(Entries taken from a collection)
· · · ·
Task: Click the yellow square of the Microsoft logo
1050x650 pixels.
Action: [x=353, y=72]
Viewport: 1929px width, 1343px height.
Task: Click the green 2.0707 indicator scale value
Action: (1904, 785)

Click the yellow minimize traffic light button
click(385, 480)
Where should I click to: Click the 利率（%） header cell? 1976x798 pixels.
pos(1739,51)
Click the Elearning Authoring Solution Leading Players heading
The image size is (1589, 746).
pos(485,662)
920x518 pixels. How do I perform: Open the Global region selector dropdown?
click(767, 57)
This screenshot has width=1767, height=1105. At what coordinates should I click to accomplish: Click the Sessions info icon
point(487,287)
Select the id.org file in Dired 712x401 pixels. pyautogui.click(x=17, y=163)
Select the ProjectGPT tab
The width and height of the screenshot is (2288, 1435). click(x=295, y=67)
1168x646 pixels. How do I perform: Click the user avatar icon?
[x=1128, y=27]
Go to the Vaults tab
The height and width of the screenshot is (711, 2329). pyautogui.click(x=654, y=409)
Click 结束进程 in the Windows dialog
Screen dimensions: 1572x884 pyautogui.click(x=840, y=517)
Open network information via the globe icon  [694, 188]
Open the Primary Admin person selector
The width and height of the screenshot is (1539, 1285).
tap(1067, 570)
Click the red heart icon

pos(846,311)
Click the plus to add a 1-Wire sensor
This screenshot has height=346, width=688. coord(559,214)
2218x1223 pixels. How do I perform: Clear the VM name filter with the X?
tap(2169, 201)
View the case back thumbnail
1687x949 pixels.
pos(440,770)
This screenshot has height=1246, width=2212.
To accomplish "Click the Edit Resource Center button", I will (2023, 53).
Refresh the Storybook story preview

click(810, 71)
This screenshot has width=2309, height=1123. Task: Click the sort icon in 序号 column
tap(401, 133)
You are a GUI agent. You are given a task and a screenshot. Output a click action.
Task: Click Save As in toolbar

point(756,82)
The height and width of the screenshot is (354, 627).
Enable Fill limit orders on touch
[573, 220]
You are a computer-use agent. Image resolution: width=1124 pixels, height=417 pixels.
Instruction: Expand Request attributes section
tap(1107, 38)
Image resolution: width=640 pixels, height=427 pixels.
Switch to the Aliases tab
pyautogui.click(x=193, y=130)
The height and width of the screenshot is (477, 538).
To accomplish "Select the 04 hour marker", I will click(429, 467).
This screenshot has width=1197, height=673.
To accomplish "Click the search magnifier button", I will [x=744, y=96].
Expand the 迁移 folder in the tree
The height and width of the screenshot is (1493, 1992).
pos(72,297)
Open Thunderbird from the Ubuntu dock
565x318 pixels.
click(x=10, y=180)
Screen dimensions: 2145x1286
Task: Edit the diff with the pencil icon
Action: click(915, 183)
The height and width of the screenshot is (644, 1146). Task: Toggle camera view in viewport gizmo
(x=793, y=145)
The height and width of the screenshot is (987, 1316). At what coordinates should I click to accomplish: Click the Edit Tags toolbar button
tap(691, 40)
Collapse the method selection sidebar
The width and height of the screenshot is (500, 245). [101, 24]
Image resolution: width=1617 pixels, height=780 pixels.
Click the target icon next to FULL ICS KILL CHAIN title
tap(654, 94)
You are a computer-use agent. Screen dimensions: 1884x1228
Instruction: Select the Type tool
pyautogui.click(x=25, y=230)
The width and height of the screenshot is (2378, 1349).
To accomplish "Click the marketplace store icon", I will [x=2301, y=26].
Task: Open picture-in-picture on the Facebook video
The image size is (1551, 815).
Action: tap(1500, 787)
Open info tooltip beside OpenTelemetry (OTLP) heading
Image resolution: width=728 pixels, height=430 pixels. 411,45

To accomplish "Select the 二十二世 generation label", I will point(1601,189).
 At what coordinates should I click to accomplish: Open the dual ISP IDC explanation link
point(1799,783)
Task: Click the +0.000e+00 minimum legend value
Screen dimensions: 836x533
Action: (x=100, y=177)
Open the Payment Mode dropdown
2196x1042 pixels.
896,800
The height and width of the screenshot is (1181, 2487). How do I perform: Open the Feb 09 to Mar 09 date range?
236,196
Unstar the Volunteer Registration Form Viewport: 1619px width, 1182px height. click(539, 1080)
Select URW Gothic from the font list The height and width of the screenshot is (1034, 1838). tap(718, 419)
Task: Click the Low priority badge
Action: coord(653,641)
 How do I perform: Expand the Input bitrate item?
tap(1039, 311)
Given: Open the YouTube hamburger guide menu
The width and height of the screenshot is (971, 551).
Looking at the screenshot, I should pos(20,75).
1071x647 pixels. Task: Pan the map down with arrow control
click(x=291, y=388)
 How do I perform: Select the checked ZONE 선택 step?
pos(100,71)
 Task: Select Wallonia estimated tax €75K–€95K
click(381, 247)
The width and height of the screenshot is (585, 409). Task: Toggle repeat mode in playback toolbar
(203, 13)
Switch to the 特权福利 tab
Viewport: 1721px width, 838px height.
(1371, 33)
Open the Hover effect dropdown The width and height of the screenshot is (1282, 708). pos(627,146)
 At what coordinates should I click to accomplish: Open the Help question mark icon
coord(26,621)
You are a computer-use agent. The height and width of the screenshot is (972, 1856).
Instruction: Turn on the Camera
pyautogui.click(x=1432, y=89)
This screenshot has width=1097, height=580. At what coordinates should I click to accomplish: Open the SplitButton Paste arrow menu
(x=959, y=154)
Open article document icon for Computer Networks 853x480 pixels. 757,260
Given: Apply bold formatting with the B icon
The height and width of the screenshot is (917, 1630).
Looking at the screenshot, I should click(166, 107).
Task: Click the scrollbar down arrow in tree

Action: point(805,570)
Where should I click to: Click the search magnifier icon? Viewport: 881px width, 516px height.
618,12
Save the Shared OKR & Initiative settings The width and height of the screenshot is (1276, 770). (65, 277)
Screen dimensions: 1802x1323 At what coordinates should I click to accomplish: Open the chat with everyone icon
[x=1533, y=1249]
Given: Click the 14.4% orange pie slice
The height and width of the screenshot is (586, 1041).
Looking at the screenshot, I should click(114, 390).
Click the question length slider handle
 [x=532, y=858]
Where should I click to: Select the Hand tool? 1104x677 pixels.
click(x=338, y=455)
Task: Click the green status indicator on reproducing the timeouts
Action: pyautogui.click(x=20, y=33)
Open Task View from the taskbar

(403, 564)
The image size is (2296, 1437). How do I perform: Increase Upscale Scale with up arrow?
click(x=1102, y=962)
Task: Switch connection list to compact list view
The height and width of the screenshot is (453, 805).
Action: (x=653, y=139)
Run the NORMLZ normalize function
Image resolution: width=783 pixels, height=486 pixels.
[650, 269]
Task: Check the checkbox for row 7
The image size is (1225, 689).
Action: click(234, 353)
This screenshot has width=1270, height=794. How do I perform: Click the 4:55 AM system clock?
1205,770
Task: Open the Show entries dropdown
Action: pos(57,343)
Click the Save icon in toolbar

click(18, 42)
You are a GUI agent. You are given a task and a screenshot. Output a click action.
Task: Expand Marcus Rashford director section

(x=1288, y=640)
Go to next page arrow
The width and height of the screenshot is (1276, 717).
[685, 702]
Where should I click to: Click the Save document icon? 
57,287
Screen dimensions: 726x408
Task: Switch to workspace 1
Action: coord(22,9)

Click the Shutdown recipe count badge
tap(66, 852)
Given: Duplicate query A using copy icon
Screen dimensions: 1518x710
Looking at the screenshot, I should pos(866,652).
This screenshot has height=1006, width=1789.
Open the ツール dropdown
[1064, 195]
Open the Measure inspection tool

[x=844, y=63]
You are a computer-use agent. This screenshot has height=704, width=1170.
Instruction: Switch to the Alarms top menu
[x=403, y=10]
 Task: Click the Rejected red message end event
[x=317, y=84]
· · · ·
▶ About this exercise
Using the data above, repeat every line exactly.

▶ Exercise solution
Task: Click the yellow square of the Microsoft logo
1050x650 pixels.
Action: [x=353, y=72]
Viewport: 1929px width, 1343px height.
Task: Click the green 2.0707 indicator scale value
Action: (1904, 785)

Click the yellow minimize traffic light button
click(385, 480)
Where should I click to: Click the 利率（%） header cell? 1976x798 pixels.
pos(1739,51)
Click the Elearning Authoring Solution Leading Players heading
The image size is (1589, 746).
pos(485,662)
920x518 pixels. How do I perform: Open the Global region selector dropdown?
click(767, 57)
This screenshot has width=1767, height=1105. At what coordinates should I click to accomplish: Click the Sessions info icon
point(487,287)
Select the id.org file in Dired 712x401 pixels. pyautogui.click(x=17, y=163)
Select the ProjectGPT tab
The width and height of the screenshot is (2288, 1435). click(x=295, y=67)
1168x646 pixels. How do I perform: Click the user avatar icon?
[x=1128, y=27]
Go to the Vaults tab
The height and width of the screenshot is (711, 2329). pyautogui.click(x=654, y=409)
Click 结束进程 in the Windows dialog
Screen dimensions: 1572x884 pyautogui.click(x=840, y=517)
Open network information via the globe icon  [694, 188]
Open the Primary Admin person selector
The width and height of the screenshot is (1539, 1285).
tap(1067, 570)
Click the red heart icon

pos(846,311)
Click the plus to add a 1-Wire sensor
This screenshot has height=346, width=688. coord(559,214)
2218x1223 pixels. How do I perform: Clear the VM name filter with the X?
tap(2169, 201)
View the case back thumbnail
1687x949 pixels.
pos(440,770)
This screenshot has height=1246, width=2212.
To accomplish "Click the Edit Resource Center button", I will (2023, 53).
Refresh the Storybook story preview

click(810, 71)
This screenshot has width=2309, height=1123. Task: Click the sort icon in 序号 column
tap(401, 133)
You are a GUI agent. You are given a task and a screenshot. Output a click action.
Task: Click Save As in toolbar

point(756,82)
The height and width of the screenshot is (354, 627).
Enable Fill limit orders on touch
[573, 220]
You are a computer-use agent. Image resolution: width=1124 pixels, height=417 pixels.
Instruction: Expand Request attributes section
tap(1107, 38)
Image resolution: width=640 pixels, height=427 pixels.
Switch to the Aliases tab
pyautogui.click(x=193, y=130)
The height and width of the screenshot is (477, 538).
To accomplish "Select the 04 hour marker", I will click(429, 467).
This screenshot has width=1197, height=673.
To accomplish "Click the search magnifier button", I will [x=744, y=96].
Expand the 迁移 folder in the tree
The height and width of the screenshot is (1493, 1992).
pos(72,297)
Open Thunderbird from the Ubuntu dock
565x318 pixels.
click(x=10, y=180)
Screen dimensions: 2145x1286
Task: Edit the diff with the pencil icon
Action: click(915, 183)
The height and width of the screenshot is (644, 1146). Task: Toggle camera view in viewport gizmo
(x=793, y=145)
The height and width of the screenshot is (987, 1316). At what coordinates should I click to accomplish: Click the Edit Tags toolbar button
tap(691, 40)
Collapse the method selection sidebar
The width and height of the screenshot is (500, 245). [101, 24]
Image resolution: width=1617 pixels, height=780 pixels.
Click the target icon next to FULL ICS KILL CHAIN title
tap(654, 94)
You are a computer-use agent. Screen dimensions: 1884x1228
Instruction: Select the Type tool
pyautogui.click(x=25, y=230)
The width and height of the screenshot is (2378, 1349).
To accomplish "Click the marketplace store icon", I will [x=2301, y=26].
Task: Open picture-in-picture on the Facebook video
The image size is (1551, 815).
Action: tap(1500, 787)
Open info tooltip beside OpenTelemetry (OTLP) heading
Image resolution: width=728 pixels, height=430 pixels. 411,45

To accomplish "Select the 二十二世 generation label", I will point(1601,189).
 At what coordinates should I click to accomplish: Open the dual ISP IDC explanation link
point(1799,783)
Task: Click the +0.000e+00 minimum legend value
Screen dimensions: 836x533
Action: (x=100, y=177)
Open the Payment Mode dropdown
2196x1042 pixels.
896,800
The height and width of the screenshot is (1181, 2487). How do I perform: Open the Feb 09 to Mar 09 date range?
236,196
Unstar the Volunteer Registration Form Viewport: 1619px width, 1182px height. click(539, 1080)
Select URW Gothic from the font list The height and width of the screenshot is (1034, 1838). tap(718, 419)
Task: Click the Low priority badge
Action: coord(653,641)
 How do I perform: Expand the Input bitrate item?
tap(1039, 311)
Given: Open the YouTube hamburger guide menu
The width and height of the screenshot is (971, 551).
Looking at the screenshot, I should pos(20,75).
1071x647 pixels. Task: Pan the map down with arrow control
click(x=291, y=388)
 How do I perform: Select the checked ZONE 선택 step?
pos(100,71)
 Task: Select Wallonia estimated tax €75K–€95K
click(381, 247)
The width and height of the screenshot is (585, 409). Task: Toggle repeat mode in playback toolbar
(203, 13)
Switch to the 特权福利 tab
Viewport: 1721px width, 838px height.
(1371, 33)
Open the Hover effect dropdown The width and height of the screenshot is (1282, 708). pos(627,146)
 At what coordinates should I click to accomplish: Open the Help question mark icon
coord(26,621)
You are a computer-use agent. The height and width of the screenshot is (972, 1856).
Instruction: Turn on the Camera
pyautogui.click(x=1432, y=89)
This screenshot has width=1097, height=580. At what coordinates should I click to accomplish: Open the SplitButton Paste arrow menu
(x=959, y=154)
Open article document icon for Computer Networks 853x480 pixels. 757,260
Given: Apply bold formatting with the B icon
The height and width of the screenshot is (917, 1630).
Looking at the screenshot, I should click(166, 107).
Task: Click the scrollbar down arrow in tree

Action: point(805,570)
Where should I click to: Click the search magnifier icon? Viewport: 881px width, 516px height.
618,12
Save the Shared OKR & Initiative settings The width and height of the screenshot is (1276, 770). (65, 277)
Screen dimensions: 1802x1323 At what coordinates should I click to accomplish: Open the chat with everyone icon
[x=1533, y=1249]
Given: Click the 14.4% orange pie slice
The height and width of the screenshot is (586, 1041).
Looking at the screenshot, I should click(114, 390).
Click the question length slider handle
 [x=532, y=858]
Where should I click to: Select the Hand tool? 1104x677 pixels.
click(x=338, y=455)
Task: Click the green status indicator on reproducing the timeouts
Action: pyautogui.click(x=20, y=33)
Open Task View from the taskbar

(403, 564)
The image size is (2296, 1437). How do I perform: Increase Upscale Scale with up arrow?
click(x=1102, y=962)
Task: Switch connection list to compact list view
The height and width of the screenshot is (453, 805).
Action: (x=653, y=139)
Run the NORMLZ normalize function
Image resolution: width=783 pixels, height=486 pixels.
[650, 269]
Task: Check the checkbox for row 7
The image size is (1225, 689).
Action: click(234, 353)
This screenshot has width=1270, height=794. How do I perform: Click the 4:55 AM system clock?
1205,770
Task: Open the Show entries dropdown
Action: pos(57,343)
Click the Save icon in toolbar

click(18, 42)
You are a GUI agent. You are given a task and a screenshot. Output a click action.
Task: Expand Marcus Rashford director section

(x=1288, y=640)
Go to next page arrow
The width and height of the screenshot is (1276, 717).
[685, 702]
Where should I click to: Click the Save document icon? 
57,287
Screen dimensions: 726x408
Task: Switch to workspace 1
Action: coord(22,9)

Click the Shutdown recipe count badge
tap(66, 852)
Given: Duplicate query A using copy icon
Screen dimensions: 1518x710
Looking at the screenshot, I should pos(866,652).
This screenshot has height=1006, width=1789.
Open the ツール dropdown
[1064, 195]
Open the Measure inspection tool

[x=844, y=63]
You are a computer-use agent. This screenshot has height=704, width=1170.
Instruction: Switch to the Alarms top menu
[x=403, y=10]
 Task: Click the Rejected red message end event
[x=317, y=84]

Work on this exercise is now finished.